Yang Perlu Dikerjakan:
a: Salin secara persis bagian artikel tentang Steve Vai, mulai dari kata "gambar: acehmusician.org" sampai dengan kata "sebagai seorang penyair.".
b: Teruskan artikel tentang Steve Vai, dimulai tepat setelah kalimat terakhir yang tercantum.

Kutipan untuk Dibaca:
..........

Steve Vai, Selebriti atau Seniman?

Sang virtuoso gitar rock yang mendunia, dikenal oleh hampir semua penggila musik rock

Sambodo Sondang
ROCK dut
7 min readJan 4, 2016

--

gambar: acehmusician.org

Membicarakan gitaris rock tentu akan menyeret ingatan kita pada hal-hal berbau selebriti. Narkoba, miras, gonta-ganti pasangan, gaya berpakaian yang ala hippie atau semacamnya. Lagu-lagu rock yang berlirik nge-pop dan cengeng, skill bermusik pas-pasan, atau tampang cute sebagai komoditas utama sebuah kelompok musik rock; hal-hal semacam itu tentu terdengar lazim dalam dunia rock.

Terkadang musisi rock yang idealis dan unik dalam berkarya pun tak pernah bisa menyandang label seniman sejati. Patti Smith mungkin salah satu wakil dari kalangan pemusik rock yang beruntung, bisa menyandang predikat sebagai seorang seniman sejati. Ia adalah salah satu dari sedikit musisi rock yang juga aktif sebagai seorang penyair.

..........

Cuplikan Materi:
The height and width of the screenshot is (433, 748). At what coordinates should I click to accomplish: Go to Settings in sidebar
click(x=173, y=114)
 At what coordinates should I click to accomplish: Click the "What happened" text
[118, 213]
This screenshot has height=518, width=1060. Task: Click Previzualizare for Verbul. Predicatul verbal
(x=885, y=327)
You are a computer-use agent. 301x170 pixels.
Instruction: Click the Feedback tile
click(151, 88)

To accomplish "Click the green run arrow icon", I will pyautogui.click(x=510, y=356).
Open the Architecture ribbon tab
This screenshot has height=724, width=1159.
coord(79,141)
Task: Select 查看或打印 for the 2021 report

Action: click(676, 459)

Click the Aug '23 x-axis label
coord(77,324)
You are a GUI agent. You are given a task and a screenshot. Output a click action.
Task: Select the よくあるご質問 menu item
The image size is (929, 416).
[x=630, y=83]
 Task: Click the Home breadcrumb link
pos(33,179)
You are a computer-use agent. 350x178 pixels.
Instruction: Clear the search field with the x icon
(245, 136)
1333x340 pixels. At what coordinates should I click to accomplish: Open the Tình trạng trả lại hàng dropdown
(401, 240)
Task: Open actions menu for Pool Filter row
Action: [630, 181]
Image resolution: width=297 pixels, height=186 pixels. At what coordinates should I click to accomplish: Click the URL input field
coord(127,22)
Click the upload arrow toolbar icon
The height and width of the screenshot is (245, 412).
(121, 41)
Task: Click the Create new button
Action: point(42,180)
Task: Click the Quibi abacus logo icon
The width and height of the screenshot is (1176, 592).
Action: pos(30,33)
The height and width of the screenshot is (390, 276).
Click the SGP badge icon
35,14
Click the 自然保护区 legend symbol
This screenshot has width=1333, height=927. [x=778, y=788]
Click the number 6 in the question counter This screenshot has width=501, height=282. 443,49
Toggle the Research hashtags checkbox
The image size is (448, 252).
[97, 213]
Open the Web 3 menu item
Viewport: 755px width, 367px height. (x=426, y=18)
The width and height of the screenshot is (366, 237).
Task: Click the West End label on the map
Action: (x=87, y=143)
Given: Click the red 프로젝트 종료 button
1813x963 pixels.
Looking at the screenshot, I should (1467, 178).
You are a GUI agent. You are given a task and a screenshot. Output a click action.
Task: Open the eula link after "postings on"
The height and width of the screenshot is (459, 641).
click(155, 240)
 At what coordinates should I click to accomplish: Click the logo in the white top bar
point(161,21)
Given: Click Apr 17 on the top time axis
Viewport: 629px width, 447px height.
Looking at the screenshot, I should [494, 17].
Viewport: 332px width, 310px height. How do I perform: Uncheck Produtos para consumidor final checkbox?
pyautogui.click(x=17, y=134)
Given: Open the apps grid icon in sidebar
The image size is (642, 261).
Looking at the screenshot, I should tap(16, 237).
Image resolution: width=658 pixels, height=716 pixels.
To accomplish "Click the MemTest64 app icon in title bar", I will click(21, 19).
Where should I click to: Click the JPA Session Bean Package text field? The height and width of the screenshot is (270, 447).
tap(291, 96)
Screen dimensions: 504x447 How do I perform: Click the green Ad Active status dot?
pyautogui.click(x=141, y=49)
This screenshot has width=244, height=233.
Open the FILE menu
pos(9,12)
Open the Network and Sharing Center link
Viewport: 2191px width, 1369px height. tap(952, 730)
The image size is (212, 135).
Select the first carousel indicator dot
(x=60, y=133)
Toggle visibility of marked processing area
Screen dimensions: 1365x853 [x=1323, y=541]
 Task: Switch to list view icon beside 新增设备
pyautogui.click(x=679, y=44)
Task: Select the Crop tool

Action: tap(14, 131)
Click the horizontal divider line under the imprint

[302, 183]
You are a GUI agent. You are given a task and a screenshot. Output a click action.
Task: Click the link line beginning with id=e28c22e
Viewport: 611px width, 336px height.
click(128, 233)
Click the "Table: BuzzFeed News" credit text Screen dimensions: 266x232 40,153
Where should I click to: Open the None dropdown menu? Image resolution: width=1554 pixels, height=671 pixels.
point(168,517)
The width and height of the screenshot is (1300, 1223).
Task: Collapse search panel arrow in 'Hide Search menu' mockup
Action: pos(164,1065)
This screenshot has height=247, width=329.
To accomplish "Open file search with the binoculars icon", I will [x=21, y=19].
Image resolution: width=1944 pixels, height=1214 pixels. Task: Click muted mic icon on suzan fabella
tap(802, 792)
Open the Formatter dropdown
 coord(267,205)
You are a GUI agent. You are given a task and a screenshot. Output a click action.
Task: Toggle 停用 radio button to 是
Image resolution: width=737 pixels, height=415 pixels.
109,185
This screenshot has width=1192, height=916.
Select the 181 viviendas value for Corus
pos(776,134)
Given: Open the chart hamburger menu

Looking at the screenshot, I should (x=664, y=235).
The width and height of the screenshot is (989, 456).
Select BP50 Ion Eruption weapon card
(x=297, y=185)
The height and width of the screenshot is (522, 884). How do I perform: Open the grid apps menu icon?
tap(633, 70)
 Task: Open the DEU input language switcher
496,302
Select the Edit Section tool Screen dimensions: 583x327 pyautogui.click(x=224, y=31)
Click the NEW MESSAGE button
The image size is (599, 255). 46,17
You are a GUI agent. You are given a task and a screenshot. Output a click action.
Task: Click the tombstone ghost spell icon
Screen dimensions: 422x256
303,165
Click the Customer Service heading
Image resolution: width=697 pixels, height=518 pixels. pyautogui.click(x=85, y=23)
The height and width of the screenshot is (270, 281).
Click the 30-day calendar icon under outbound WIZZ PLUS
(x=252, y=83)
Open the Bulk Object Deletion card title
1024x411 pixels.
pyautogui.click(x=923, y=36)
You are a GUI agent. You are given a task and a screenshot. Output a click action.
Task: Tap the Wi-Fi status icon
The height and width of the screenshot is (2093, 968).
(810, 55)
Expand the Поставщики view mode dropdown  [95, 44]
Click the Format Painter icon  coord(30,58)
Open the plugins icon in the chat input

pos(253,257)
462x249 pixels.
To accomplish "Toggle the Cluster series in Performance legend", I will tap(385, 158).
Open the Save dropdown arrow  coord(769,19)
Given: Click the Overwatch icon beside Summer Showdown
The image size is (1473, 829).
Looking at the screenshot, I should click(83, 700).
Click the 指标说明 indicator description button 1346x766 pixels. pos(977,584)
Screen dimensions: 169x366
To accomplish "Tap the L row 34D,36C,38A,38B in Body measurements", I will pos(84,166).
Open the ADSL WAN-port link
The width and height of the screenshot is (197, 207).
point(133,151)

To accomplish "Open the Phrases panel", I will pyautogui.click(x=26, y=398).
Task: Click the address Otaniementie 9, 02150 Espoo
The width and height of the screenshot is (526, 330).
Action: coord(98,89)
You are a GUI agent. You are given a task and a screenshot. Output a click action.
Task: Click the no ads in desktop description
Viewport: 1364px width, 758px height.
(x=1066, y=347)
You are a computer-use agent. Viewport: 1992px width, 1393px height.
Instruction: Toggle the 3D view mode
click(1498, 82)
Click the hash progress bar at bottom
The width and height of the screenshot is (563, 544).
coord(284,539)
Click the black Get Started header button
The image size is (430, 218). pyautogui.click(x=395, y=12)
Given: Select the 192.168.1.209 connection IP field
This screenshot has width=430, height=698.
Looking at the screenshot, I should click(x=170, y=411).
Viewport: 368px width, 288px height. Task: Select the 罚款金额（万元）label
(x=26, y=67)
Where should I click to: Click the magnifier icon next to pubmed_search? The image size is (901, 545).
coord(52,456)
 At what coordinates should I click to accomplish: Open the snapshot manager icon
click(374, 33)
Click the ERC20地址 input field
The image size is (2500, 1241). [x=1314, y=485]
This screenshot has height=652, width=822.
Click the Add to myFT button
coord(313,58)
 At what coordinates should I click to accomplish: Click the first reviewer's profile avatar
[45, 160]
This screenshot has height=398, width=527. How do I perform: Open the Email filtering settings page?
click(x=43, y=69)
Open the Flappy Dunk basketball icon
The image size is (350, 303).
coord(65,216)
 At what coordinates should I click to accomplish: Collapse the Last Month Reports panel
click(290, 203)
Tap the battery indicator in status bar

..........

Jawaban per Tugas:
a:
gambar: acehmusician.org

Membicarakan gitaris rock tentu akan menyeret ingatan kita pada hal-hal berbau selebriti. Narkoba, miras, gonta-ganti pasangan, gaya berpakaian yang ala hippie atau semacamnya. Lagu-lagu rock yang berlirik nge-pop dan cengeng, skill bermusik pas-pasan, atau tampang cute sebagai komoditas utama sebuah kelompok musik rock; hal-hal semacam itu tentu terdengar lazim dalam dunia rock.

Terkadang musisi rock yang idealis dan unik dalam berkarya pun tak pernah bisa menyandang label seniman sejati. Patti Smith mungkin salah satu wakil dari kalangan pemusik rock yang beruntung, bisa menyandang predikat sebagai seorang seniman sejati. Ia adalah salah satu dari sedikit musisi rock yang juga aktif sebagai seorang penyair.

b:
Sedangkan Steve Vai, banyak orang melabelinya sebagai virtuoso gitar elektrik terbaik yang pernah ada. Ada pula orang yang melabelinya sebagai guitar artist, sebab karya-karyanya sangatlah unik dan brilian. Namun tidak sedikit yang mengenal Steve Vai sebagai sosok yang berlebihan dan perlente, layaknya selebriti. Mungkin hal ini benar adanya, busana yang ia kenakan amatlah mencolok mata, layaknya musisi Glam Rock 80-an. Lengkingan dive bombing-nya kadang dianggap terlalu berlebihan. Atau keterlibatannya dalam berbagai band dan proyek solo para selebriti rock tentu tidak bisa menghadiahkannya label seorang seniman atau artist sejati.

Namun seperti banyak hal yang kita jumpai di dunia ini, label adalah sesuatu yang amat relatif.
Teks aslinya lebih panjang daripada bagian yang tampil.